Formatting Differences Between Military and Standard Time

The visual differences are small but matter when you’re reading or writing times in official contexts:

  • No colon: Standard time separates hours from minutes with a colon (1:55 PM). Military time uses no separator (1355).
  • No AM/PM: The four-digit number itself tells you whether it’s morning or afternoon. Any time from 0000 to 1159 is before noon; 1200 through 2359 is afternoon and evening.
  • Leading zeros required: Single-digit morning hours always carry a leading zero. 8:00 AM becomes 0800, not 800. This keeps every time exactly four digits long, which prevents misreads in logs and databases.

The international standard for date and time representation, ISO 8601, also uses the 24-hour clock and specifies the order as year, month, day, hour, minutes, seconds. That standard uses a colon between hours and minutes (13:55), while the military convention drops it (1355). Both systems agree on the 24-hour structure itself.

Time Zones and Zulu Time

Saying “1355” without specifying a time zone can cause problems when people are coordinating across regions. The military solves this by assigning a letter from the NATO phonetic alphabet to each time zone. The four main U.S. time zones use the following designations:

  • Romeo (R): Eastern Time, UTC minus 5 hours
  • Sierra (S): Central Time, UTC minus 6 hours
  • Tango (T): Mountain Time, UTC minus 7 hours
  • Uniform (U): Pacific Time, UTC minus 8 hours

So 1355R means 1:55 PM Eastern, while 1355U means 1:55 PM Pacific, a three-hour difference. When operations span multiple zones or countries, the military defaults to Zulu time, which is Coordinated Universal Time (UTC) at the prime meridian. Zulu gets its name from the letter Z in the NATO phonetic alphabet, representing zero-meridian time. Unlike local clocks, Zulu time is unaffected by daylight saving changes, which makes it the baseline reference for aviation flight plans, global military operations, and international shipping logs.

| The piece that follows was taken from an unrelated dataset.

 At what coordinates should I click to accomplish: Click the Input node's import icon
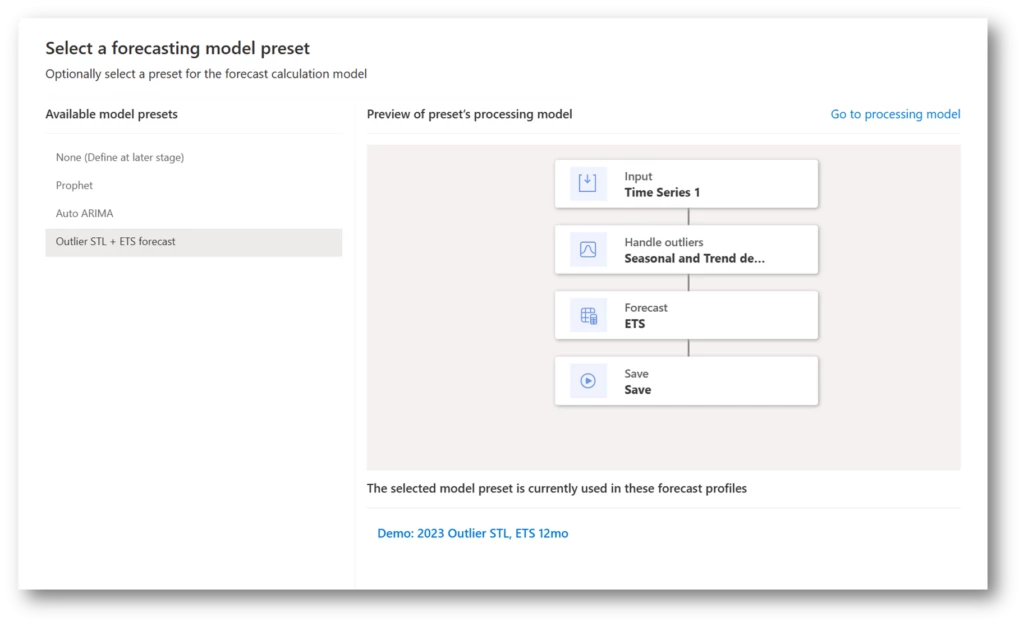pyautogui.click(x=587, y=183)
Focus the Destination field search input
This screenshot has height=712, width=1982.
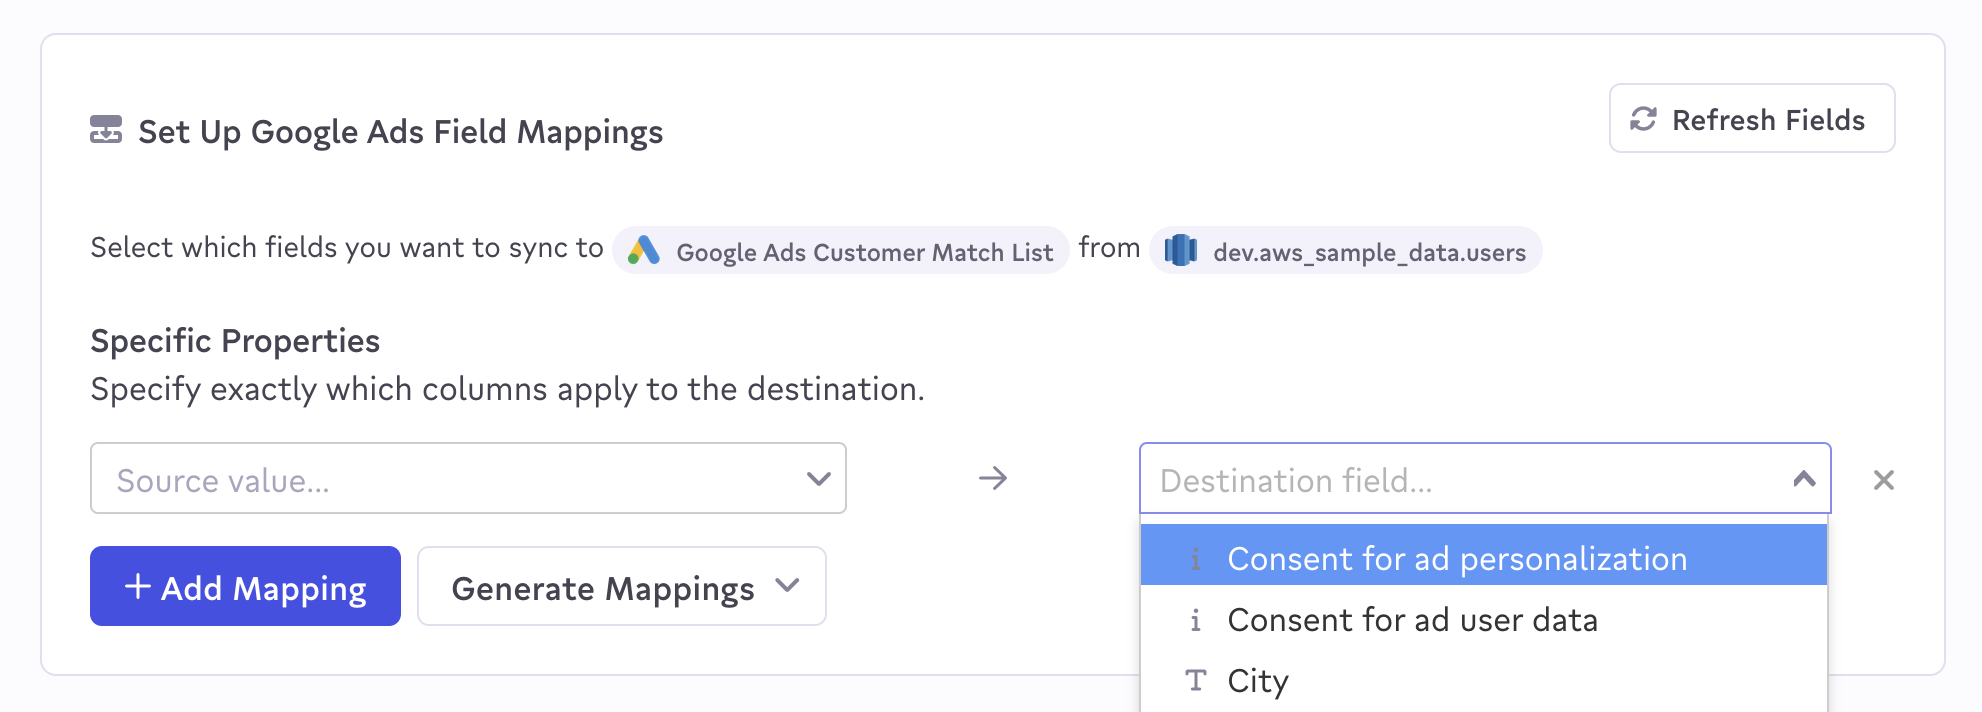[1460, 480]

Quick Reference for Nearby Times

If you landed here looking for 1355, you may need to convert a few neighboring times as well. The math is identical for each.

  • 1345: 1:45 PM
  • 1350: 1:50 PM
  • 1355: 1:55 PM
  • 1400: 2:00 PM
  • 1405: 2:05 PM

Every time from 1300 to 1359 falls in the 1:00 PM hour. Once you hit 1400, you’ve moved into the 2:00 PM hour. The pattern holds all the way through 2359, which is 11:59 PM.